Que ferai-je, disait-elle ? m’exposerai-je à le voir revenir avec cette joie qui insulte à ma honte ? recevrai-je des soins et des respects qu’il ne me rend que parce qu’il m’a offensée ? Plus il cherche à réparer, plus il croit le devoir ; plus il m’avertit de ce que je dois penser moi-même ! Que sais-je encore, si un sentiment délicat pour ce qu’il aime, si le désir de s’en rendre plus digne, n’est pas le seul motif qui lui fait chercher à être moins coupable avec moi ? Peut-être n’ai-je d’autre part à ses démarches, que d’être le jouet de sa fausse vertu, après l’avoir été de son caprice.

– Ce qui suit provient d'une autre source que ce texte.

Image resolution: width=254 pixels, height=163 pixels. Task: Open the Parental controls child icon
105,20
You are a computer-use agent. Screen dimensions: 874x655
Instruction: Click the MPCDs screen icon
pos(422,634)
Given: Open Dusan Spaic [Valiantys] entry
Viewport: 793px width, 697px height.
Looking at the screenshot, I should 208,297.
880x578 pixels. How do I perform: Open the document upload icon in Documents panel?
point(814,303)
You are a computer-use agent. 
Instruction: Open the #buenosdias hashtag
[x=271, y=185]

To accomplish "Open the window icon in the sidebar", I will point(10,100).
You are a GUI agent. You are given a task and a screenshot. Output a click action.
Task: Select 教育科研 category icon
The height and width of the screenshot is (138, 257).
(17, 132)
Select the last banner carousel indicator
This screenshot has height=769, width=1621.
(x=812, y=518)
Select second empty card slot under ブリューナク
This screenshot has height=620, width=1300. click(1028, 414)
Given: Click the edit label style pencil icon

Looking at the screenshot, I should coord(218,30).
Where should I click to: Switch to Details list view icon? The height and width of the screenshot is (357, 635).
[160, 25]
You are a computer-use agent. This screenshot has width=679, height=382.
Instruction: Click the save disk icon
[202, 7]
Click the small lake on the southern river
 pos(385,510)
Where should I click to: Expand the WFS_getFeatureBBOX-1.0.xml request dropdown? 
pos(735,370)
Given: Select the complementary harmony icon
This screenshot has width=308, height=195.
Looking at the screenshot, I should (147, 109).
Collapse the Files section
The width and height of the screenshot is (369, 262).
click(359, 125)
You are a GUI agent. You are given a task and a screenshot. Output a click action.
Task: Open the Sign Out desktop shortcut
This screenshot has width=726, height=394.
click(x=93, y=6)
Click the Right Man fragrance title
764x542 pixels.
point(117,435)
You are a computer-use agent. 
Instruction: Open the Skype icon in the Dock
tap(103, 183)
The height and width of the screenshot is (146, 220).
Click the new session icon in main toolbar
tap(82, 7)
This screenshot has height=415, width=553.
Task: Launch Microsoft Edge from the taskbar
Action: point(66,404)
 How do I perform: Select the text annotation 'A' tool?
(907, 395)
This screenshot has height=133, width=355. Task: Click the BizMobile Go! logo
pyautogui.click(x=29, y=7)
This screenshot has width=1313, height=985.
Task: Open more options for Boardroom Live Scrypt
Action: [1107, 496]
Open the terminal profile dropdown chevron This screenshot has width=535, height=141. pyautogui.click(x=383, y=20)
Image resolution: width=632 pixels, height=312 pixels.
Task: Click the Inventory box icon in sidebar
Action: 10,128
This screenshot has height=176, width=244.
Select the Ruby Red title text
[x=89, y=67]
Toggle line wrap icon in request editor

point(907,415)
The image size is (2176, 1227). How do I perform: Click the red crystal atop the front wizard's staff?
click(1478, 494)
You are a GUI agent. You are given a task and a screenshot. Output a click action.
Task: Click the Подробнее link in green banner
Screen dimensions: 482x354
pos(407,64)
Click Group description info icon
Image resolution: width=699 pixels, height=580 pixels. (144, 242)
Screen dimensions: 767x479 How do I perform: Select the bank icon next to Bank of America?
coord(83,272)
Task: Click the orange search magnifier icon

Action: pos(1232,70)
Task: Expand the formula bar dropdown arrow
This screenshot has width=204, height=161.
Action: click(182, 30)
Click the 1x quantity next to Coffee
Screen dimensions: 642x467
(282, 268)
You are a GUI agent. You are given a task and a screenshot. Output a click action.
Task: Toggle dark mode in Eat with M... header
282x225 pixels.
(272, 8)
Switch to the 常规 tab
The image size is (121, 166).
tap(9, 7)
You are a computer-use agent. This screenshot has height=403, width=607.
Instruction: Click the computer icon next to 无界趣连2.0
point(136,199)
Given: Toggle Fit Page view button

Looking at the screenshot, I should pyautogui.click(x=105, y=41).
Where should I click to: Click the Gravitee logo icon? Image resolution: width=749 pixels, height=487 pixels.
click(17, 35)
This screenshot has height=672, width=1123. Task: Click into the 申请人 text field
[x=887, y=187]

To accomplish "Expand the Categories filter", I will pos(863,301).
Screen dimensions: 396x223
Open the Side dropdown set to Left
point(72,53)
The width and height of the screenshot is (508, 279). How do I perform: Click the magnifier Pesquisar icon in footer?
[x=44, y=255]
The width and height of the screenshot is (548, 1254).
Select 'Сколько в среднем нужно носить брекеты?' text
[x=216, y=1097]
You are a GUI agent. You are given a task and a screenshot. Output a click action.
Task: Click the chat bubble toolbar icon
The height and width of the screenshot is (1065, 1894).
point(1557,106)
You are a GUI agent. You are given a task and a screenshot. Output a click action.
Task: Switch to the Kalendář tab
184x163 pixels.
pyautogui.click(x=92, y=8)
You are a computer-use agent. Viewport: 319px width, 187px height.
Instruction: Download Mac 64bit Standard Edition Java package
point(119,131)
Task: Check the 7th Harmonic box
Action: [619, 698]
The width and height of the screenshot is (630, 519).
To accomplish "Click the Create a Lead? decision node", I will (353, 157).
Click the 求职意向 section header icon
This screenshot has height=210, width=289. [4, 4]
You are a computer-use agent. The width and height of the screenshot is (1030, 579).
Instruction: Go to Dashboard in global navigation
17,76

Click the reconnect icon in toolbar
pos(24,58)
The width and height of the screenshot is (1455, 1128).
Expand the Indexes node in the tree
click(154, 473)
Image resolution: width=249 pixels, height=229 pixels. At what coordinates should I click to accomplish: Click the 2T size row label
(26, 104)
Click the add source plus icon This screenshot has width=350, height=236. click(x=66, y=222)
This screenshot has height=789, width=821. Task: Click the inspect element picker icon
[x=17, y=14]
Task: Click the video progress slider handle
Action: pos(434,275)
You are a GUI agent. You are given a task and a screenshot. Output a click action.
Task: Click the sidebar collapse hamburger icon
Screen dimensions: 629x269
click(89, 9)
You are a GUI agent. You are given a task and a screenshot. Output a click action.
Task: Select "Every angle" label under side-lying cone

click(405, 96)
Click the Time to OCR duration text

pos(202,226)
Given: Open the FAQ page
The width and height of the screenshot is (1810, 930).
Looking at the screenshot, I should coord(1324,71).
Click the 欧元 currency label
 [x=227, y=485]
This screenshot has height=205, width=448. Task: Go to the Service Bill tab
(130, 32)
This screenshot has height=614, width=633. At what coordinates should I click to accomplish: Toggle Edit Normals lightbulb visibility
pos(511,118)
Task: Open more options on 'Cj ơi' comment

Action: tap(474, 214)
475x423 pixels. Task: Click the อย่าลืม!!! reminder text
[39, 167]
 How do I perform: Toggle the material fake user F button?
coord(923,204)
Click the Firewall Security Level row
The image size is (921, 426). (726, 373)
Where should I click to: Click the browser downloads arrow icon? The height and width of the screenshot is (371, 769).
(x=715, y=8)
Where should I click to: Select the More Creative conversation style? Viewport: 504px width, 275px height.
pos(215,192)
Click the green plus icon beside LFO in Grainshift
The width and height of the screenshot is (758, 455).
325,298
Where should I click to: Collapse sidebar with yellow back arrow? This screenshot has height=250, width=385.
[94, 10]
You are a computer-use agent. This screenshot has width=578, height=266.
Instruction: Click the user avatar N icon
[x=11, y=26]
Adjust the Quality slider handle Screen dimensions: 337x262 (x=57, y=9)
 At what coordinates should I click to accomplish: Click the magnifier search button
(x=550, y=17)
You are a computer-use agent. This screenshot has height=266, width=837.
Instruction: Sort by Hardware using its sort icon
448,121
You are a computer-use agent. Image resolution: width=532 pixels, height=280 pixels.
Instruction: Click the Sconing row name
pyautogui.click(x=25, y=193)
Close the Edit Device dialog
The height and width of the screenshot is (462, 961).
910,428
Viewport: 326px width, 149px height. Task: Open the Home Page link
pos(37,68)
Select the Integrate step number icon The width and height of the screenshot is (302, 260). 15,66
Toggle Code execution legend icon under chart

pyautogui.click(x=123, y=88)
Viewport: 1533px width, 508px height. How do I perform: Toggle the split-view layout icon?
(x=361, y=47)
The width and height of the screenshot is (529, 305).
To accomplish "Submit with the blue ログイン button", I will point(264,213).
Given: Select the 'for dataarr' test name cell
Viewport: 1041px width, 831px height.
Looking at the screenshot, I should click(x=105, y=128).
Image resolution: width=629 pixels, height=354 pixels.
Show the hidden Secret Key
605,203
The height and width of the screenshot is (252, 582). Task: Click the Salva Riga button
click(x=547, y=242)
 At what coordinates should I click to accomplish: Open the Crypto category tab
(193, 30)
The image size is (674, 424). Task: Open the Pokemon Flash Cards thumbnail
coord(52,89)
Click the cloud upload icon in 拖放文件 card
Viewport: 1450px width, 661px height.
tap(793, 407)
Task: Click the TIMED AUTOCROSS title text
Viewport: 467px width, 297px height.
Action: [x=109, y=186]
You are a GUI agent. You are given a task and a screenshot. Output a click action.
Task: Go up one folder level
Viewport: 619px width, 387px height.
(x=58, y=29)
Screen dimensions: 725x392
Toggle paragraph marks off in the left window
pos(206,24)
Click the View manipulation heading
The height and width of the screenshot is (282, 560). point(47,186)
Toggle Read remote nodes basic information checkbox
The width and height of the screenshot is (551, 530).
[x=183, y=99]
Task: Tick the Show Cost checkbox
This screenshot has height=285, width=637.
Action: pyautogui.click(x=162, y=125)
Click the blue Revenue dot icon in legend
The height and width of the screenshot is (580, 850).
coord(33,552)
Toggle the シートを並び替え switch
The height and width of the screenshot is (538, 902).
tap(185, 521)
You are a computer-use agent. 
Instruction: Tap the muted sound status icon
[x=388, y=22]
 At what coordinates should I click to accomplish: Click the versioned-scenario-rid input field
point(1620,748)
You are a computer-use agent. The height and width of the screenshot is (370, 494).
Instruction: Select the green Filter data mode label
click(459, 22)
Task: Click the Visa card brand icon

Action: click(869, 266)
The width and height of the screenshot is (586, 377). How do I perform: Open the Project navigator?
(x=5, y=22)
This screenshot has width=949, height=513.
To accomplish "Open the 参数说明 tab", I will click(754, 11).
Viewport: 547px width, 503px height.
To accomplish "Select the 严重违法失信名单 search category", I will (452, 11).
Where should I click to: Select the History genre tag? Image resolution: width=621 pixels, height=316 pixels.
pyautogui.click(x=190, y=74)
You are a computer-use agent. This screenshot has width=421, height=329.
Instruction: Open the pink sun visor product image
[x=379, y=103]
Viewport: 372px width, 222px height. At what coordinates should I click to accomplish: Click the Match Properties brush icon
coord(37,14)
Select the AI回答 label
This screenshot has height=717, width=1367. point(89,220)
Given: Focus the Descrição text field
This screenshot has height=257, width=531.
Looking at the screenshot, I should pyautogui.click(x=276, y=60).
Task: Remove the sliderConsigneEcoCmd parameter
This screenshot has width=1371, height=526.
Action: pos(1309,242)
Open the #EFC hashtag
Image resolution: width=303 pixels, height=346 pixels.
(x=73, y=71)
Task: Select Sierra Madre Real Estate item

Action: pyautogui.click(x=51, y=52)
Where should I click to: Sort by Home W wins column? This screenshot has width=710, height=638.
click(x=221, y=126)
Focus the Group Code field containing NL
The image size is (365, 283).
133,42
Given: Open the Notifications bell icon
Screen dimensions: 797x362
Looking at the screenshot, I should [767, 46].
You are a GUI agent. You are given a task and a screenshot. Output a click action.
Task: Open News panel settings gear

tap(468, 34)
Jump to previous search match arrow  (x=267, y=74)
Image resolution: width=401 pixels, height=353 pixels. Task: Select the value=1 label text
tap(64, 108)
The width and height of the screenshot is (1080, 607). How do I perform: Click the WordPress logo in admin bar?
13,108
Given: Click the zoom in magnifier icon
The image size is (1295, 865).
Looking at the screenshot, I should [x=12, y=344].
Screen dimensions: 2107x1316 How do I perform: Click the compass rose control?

Malgré cette pensée, malgré le ressentiment qu’elle lui causait, elle ne pouvait s’empêcher de compter le temps que le comte de Canaple passait avec mademoiselle de Mailly. Son imagination lui représentait la douceur de leur entretien, et lui en faisait une peinture désespérante. Elle le voyait à ses genoux ; elle la voyait s’applaudir que la ville dût sa conservation au courage de son amant, et à la tendresse qu’il avait pour elle. Qu’elle est heureuse ! disait-elle ; elle peut aimer, elle le doit. Et moi je dois haïr ; et je suis assez lâche et assez malheureuse pour avoir peine à le vouloir ! S’il était tel que lorsque je l’ai connu ! s’il ne m’avait point offensée ! s’il n’aimait rien !… mais il m’a offensée ! mais il aime !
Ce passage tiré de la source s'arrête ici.